** start of Page **

AIKENS v. MAASS, 122 Or. App. 321 (1993)


858 P.2d 148

TIMOTHY LAMAR AIKENS, Respondent, v. Manfred (Fred) MAASS, Superintendent, Oregon State Penitentiary, Appellant.

90C-11868; CA A72377Oregon Court of Appeals.
Argued and submitted September 11, 1992, affirmed August 18, reconsideration denied December 1, 1993, petition for review denied February 1, 1994 (318 Or. 350)

Appeal from Circuit Court, Marion County.

Albin W. Norblad, III, Judge.

Janet A. Metcalf, Assistant Attorney General, Salem, argued the cause for appellant. With her on the brief were Charles S. Crookham, Attorney General, and Virginia L. Linder, Solicitor General, Salem.

David B. Kuhns, Salem, argued the cause and filed the brief for respondent.

Page 322

Before Richardson, Chief Judge, and Deits and Durham, Judges.

DEITS, J.

Affirmed.

Page 323

DEITS, J.

The state appeals an order granting petitioner’s petition for post-conviction relief. The post-conviction court granted relief based on petitioner’s trial counsel’s failure to take exception to jury instructions that petitioner contends were “acquittal-first” instructions. We affirm.

Petitioner was convicted of three counts of aggravated murder, ORS 163.095, first degree arson, ORS 164.325, and abuse of corpse. ORS 166.085. An appeal was taken, and his convictions were affirmed from the bench. State v. Aikens, 101 Or. App. 120, 790 P.2d 1217, rev den 310 Or. 121 (1990). Petitioner’s convictions stem from his participation in the murder of Candice Straub in 1987. The facts of the underlying case are set out in the decision in the co-defendant’s case State v. Montez, 309 Or. 564, 789 P.2d 1352 (1990). After his unsuccessful direct appeals, petitioner brought a post-conviction challenge raising a number of claims about the adequacy of his representation by counsel at trial and on appeal. The post-conviction court granted petitioner a new trial on his aggravated murder convictions, because petitioner’s trial counsel failed to object to “acquittal-first” jury instructions.[1] The state appeals.

Three instructions are at issue in this case. The trial court gave the first, which was taken almost verbatim from defense counsel’s requested instruction, after giving general instructions about how to view evidence, reading the indictment and explaining the different mental states. It then prefaced the instruction with an explanation that it wanted to give some background information on underlying predicate offenses and lesser included offenses:

“Underlying predicate offenses are those crimes, in addition to murder, which form the basis of an Aggravated Murder charge. Proof beyond a reasonable doubt of both an underlying predicate offense and murder is required before you may consider the charge of Aggravated Murder. However, if

Page 324

or in the course of your deliberations you conclude that the State has not proven every element of Aggravated Murder beyond a reasonable doubt, you may consider finding the defendant guilty of a lesser included offense[.]” (Emphasis supplied.)

** end of Page **
** start of Entries shown **

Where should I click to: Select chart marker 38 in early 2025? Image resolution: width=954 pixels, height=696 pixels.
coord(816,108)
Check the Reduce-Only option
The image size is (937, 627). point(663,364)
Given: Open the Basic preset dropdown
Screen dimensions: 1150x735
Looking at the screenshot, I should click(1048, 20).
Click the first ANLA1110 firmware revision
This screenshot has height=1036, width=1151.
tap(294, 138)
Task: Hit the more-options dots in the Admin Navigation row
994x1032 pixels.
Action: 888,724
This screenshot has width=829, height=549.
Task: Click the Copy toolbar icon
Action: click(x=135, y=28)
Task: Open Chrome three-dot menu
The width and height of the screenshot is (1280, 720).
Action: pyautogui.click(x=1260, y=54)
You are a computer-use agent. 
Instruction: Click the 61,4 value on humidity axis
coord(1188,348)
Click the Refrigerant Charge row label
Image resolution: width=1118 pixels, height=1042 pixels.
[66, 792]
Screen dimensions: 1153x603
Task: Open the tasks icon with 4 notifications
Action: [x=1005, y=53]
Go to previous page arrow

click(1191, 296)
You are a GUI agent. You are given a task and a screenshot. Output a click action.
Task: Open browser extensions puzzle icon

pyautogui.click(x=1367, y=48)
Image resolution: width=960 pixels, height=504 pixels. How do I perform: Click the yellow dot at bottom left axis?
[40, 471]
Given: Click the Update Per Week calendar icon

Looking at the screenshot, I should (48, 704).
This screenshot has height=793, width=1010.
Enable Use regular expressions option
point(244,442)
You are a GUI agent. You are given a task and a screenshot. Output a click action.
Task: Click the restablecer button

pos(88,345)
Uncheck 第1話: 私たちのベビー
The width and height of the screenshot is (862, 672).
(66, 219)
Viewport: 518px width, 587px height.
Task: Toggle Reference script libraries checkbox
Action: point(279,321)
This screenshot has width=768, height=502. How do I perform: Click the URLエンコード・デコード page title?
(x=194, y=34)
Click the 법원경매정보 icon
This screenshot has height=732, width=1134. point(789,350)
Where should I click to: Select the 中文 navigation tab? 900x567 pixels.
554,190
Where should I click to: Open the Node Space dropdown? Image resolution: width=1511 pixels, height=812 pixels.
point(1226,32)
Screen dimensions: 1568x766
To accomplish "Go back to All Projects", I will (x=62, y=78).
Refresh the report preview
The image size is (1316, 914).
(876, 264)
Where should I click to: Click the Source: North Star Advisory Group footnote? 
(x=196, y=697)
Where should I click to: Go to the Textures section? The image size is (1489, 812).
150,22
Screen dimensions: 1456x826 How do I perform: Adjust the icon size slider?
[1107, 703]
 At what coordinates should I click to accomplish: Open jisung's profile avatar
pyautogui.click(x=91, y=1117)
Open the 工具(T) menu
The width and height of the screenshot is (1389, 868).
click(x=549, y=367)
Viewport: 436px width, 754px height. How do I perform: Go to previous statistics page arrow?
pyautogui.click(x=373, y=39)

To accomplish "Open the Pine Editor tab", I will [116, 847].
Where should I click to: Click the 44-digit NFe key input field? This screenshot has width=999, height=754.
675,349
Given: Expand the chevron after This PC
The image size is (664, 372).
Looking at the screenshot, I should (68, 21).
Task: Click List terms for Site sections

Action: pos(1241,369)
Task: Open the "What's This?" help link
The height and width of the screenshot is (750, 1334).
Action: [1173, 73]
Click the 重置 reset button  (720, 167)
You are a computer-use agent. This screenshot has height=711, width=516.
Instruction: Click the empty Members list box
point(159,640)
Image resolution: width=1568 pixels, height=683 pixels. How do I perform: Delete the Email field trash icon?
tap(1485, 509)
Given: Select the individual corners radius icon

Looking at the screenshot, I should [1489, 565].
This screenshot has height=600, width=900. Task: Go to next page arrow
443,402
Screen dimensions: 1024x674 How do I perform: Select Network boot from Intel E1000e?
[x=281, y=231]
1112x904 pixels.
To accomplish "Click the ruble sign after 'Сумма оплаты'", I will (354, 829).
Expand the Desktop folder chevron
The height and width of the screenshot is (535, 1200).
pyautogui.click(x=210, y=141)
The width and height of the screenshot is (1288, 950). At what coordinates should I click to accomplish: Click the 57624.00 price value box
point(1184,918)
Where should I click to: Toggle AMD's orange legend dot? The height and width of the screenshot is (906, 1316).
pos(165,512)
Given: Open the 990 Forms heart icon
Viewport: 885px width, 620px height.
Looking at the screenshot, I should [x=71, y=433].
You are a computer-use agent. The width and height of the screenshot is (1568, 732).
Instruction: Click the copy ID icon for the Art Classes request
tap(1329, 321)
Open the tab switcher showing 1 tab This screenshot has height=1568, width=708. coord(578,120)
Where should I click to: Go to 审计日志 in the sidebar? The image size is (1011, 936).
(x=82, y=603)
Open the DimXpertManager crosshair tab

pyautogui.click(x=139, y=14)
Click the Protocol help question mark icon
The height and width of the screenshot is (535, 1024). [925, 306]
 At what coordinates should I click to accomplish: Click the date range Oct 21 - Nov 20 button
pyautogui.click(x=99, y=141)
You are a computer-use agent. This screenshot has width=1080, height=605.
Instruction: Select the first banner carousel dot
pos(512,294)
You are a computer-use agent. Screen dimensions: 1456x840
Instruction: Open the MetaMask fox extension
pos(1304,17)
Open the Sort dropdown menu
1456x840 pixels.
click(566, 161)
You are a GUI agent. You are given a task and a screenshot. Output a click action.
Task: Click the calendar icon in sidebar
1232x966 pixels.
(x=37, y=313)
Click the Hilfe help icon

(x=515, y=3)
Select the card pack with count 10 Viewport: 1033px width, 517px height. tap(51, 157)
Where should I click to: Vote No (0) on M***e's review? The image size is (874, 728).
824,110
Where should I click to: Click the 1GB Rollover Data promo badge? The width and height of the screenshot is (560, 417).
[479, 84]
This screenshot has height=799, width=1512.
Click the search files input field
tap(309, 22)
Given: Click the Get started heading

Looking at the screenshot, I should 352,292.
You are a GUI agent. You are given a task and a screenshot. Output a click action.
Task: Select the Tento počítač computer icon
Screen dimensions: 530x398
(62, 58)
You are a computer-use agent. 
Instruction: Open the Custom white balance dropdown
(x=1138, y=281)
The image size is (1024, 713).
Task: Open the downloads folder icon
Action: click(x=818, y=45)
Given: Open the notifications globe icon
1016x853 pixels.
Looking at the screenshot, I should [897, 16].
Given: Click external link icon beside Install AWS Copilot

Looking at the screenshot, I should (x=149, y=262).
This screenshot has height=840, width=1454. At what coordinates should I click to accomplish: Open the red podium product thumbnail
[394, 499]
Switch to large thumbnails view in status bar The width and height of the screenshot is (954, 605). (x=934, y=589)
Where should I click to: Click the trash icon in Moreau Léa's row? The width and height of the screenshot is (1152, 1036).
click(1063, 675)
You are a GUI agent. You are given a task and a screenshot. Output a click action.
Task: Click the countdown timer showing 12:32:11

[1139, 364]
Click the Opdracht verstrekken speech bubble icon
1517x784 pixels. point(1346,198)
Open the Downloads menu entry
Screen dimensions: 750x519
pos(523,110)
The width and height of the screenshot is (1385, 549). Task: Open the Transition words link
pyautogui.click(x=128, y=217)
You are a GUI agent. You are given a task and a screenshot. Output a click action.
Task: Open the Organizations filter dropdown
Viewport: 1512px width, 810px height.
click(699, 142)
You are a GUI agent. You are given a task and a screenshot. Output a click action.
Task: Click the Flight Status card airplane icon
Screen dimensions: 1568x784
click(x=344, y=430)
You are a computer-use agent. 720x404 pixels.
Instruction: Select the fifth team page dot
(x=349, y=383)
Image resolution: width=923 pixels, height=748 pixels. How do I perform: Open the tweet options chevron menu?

** end of Entries shown **

Given task A: According to the court opinion, from which county's circuit court was the appeal taken?
Given task B: Extend the court opinion, picking up where it leaves off.

Written reply A: Marion County.

Written reply B:
The second instruction was given after the instructions on the elements of aggravated murder/concealment and its predicate offenses:

“When you consider this charge and the other charges where there are lesser included offenses, start with the underlying crime, that is the one charged in the Indictment. If under all of these instructions and the verdict form you do not find unanimously and beyond a reasonable doubt that [petitioner] is guilty of that charge, then you should consider the possible lesser included offenses.” (Emphasis supplied.)

Finally, after handing out verdict forms and telling the jury to first consider the principal crime, the court instructed the jury:

“If you do not find [petitioner] guilty of that charge, you then may consider the lesser included charges[.]”

Petitioner’s trial counsel did not object to any of the above instructions.

Post-conviction relief must be granted when a petitioner establishes

“[a] substantial denial in the proceedings resulting in petitioner’s conviction * * * of petitioner’s rights under the Constitution of the United States, or under the Constitution of the State of Oregon, or both, and which denial rendered the conviction void.” ORS 138.530(1)(a).

In the context of a request for relief based upon a claim of inadequate assistance of counsel, a petitioner must demonstrate, by a preponderance of the evidence, ORS 138.620(2), that “his counsel’s performance was constitutionally deficient and that the deficiency caused prejudice.” Griffin v. Wright, 114 Or. App. 259, 261, 834 P.2d 534, rev den 314 Or. 391 (1992). (Emphasis in original.) Prejudice occurs when an act or omission by counsel can be shown to have a tendency to affect the result of the prosecution. Trujillo v. Maass, 312 Or. 431, 435, 822 P.2d 703
(1991); Krummacher v. Gierloff, 290 Or. 867, 627 P.2d 458 (1981).

Page 325

The state acknowledges that the first instruction at issue may be read as an impermissible “acquittal-first” instruction State v. Allen, 301 Or. 35, 717 P.2d 1178 (1986); State v. Bird, 59 Or. App. 74, 650 P.2d 949, rev den 294 Or. 78 (1982); State v. Ogden, 35 Or. App. 91, 580 P.2d 1049 (1978). However, it contends that the second and third instructions are not acquittal-first instructions. We agree that the first instruction was impermissible, because it required the jury to acquit defendant of the greater offense before it could consider the lesser included offenses.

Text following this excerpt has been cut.